Shearwater by Derek Murphy

Derek is best known for his excellent video’s on cover design and book formatting on his website Creativeindie. This is the first in a series of books by this author and by his own admission the ending is somewhat unfinished, as he wants us to keep on reading and giving feedback to help him develop.

For me mermaids are new, but I’m sure there are other writers out there. The Fomorians and the Tuatha De Danann are mythical creatures from Ireland and the writer appears to have done his research. There is a lot of time spent explaining the quite complex background, in order to set up the conflict between the two tribes. The opening prologue makes more sense when you know the background.

In common with a lot of YA novels this is written in the first person. For some reason writers are under the misapprehension that this is easy. This novel proves it is not. There is a lack of intimacy and emotional connection in the narrative, although there are interior monologues, which are good, it isn’t enough. Unfortunately this could be linked to the novels other major problem, we are told too much and not shown enough. This is partly due to the complex nature of the idea and needing to explain what the creatures are and their relationships.

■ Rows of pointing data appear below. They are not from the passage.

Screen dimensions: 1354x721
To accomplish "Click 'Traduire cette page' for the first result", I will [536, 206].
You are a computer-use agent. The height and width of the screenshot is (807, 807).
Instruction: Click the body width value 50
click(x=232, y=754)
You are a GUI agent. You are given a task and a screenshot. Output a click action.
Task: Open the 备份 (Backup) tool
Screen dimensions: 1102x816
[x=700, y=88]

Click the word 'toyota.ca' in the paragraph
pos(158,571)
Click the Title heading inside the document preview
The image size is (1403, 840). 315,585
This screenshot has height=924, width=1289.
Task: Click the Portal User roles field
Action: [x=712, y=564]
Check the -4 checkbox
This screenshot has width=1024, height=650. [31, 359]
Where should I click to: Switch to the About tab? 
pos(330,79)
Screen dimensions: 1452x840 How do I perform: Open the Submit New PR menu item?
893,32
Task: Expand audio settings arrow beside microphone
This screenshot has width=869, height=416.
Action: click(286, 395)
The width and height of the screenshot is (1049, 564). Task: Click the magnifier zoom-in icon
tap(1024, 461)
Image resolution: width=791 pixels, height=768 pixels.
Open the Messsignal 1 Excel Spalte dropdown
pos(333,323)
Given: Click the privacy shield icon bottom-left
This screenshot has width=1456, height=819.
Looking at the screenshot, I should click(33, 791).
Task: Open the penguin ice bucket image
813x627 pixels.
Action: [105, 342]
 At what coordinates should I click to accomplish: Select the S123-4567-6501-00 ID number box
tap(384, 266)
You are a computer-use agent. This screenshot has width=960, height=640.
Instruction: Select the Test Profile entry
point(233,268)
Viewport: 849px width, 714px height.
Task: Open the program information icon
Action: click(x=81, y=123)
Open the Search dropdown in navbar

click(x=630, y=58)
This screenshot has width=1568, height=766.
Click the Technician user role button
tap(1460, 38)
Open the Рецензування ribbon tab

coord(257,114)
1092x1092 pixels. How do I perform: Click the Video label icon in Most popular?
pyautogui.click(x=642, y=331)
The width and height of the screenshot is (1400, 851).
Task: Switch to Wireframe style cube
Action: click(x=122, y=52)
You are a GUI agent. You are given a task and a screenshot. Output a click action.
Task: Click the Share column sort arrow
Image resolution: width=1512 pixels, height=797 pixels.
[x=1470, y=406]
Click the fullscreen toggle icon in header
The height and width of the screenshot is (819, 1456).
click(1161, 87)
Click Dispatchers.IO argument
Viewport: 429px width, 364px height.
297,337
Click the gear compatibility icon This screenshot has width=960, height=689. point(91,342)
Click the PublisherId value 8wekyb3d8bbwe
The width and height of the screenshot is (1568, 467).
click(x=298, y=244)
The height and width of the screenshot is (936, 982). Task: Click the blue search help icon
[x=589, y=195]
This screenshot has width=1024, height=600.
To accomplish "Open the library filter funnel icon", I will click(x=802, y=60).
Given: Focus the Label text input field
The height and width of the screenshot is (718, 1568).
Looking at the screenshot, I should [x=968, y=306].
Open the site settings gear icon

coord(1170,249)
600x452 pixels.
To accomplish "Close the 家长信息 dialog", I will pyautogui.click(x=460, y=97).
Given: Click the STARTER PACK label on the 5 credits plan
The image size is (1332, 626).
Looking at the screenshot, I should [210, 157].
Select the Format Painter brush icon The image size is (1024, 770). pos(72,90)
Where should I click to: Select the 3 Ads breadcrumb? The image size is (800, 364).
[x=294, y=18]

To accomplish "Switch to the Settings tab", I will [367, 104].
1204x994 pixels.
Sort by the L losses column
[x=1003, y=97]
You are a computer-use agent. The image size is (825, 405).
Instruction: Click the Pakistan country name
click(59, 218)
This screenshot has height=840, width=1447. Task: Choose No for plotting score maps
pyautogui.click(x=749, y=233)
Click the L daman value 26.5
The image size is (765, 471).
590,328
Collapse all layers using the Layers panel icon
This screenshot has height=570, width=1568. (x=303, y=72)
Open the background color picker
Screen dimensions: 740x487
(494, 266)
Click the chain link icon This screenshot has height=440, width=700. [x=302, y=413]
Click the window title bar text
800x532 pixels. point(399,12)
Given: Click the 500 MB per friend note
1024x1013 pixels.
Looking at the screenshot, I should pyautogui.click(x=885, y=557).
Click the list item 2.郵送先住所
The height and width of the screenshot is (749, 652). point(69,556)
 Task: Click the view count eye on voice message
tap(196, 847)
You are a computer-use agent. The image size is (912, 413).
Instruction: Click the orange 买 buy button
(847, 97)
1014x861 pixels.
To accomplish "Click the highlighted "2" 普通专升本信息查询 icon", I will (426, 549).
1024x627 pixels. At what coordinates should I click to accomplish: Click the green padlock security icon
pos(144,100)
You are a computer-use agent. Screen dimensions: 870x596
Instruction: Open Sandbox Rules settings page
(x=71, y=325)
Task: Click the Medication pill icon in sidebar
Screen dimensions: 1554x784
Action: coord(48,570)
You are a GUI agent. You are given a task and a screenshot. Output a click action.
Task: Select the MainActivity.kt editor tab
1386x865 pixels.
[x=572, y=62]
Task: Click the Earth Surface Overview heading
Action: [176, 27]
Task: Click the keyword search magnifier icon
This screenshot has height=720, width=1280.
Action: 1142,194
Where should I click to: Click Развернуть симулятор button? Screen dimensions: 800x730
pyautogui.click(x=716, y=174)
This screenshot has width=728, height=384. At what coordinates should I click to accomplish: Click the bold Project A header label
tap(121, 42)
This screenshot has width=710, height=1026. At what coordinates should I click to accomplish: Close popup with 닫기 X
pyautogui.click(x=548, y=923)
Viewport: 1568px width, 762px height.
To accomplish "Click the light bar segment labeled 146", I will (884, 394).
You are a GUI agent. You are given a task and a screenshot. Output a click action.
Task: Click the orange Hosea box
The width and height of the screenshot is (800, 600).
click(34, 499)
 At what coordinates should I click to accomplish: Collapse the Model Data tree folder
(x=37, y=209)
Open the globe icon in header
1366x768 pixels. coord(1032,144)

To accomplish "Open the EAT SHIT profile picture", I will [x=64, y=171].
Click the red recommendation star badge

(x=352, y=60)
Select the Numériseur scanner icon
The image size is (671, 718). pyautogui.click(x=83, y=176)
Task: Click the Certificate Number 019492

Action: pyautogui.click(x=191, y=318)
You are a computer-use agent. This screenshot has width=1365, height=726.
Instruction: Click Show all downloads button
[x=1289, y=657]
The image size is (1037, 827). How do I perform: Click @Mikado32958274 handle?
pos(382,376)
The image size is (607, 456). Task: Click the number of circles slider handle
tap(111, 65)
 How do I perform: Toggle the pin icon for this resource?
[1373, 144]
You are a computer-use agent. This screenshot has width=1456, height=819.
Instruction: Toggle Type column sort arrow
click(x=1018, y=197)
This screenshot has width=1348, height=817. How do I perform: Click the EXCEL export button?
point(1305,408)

The characters are a little one dimensional. The protagonist has lost her parents and had to move to Ireland to be with a grandfather she doesn’t know. Readers will have sympathy for her loss, as well as starting a new school, with the difficulties of fitting in, but we have little idea what her interests are. Very often people form bonds through shared interests, but does she read? Sci-fi, horror or romance? What music does she like? Does she play or watch a particular sport, support an American team? Does she play computer games? Watch movies, or is there an American TV programme she is going to miss?

In terms of the language used there are very few adverbs and passive verbs which is good, but it does feel a little dictated and more like a diary than a story.

“But in all my fifteen years I don’t think my mom had ever been late for anything, which probably explained the dark terror that was creeping under my skin and sinking deep into my bones. I have an overactive imagination my teachers have said, and I use it to dwell on horrible things. When I was little I had separation anxiety and I’d draw all the awful things that could happen to my mom after she dropped me off at pre-school.”

Compare this to the Hunger Games which is much more intimate and relational.

“My little sister Prim, curled up on her side cocooned in my mother’s body, their cheeks pressing together. In sleep, my mother looks younger, still worn but not so beaten down. Prim’s face is as fresh as a raindrop, as lovely as the primrose for which she was named. My mother was very beautiful once. Or so they tell me.”

We can see from what Catnis says and the language she uses how she feels about Prim compared to her mother. There is an intimacy there in the way she describes the relationship. It doesn’t say ‘I think my mother was very beautiful once.’ ‘Probably explained’ and ‘teachers have said’ again are not good phrases. It would be better to describe the physical manifestations of panic, dizziness, blurred vison, hot and cold spells.

“Aedan left out a simple breakfast – a few slices of thick hearty brown bread, fresh butter and homemade jam. Everything else in the past two weeks had tasted like cardboard. I don’t know if the change of scenery had refreshed my taste buds or if the food was actually better here, but I ate everything. It was deceptively simple fare, but I marvelled at the tastes and textures.”

A simple breakfast compared to what? Did she have a full cooked breakfast in the morning when she lived in America? Did she usually make  her own breakfast? What is the contrast that makes this morning different? What had she previously been eating that tastes like  cardboard?

Again the passage from The Hunger Games is relational. It compares her home life to the opulence of the Capitol and the use of velvet to something she is familiar with, the collar of her  mother’s dress.

“Once inside I’m conducted to a room and left alone. It’s the richest place I’ve ever been in, with thick, deep carpets and a velvet couch and chairs. I know velvet because my mother had a dress with a collar made of the stuff. When I sit on the couch, I can’t help running my fingers over the fabric repeatedly.”

The concept of the differences between America and Ireland is a good one, it has often been said we are two countries with the same language and different interpretations. However you need to explain what you are contrasting it with, cardboard is not enough.

As indie authors we rely on people giving us feedback and the more comments and reviews readers make the better we will become as authors.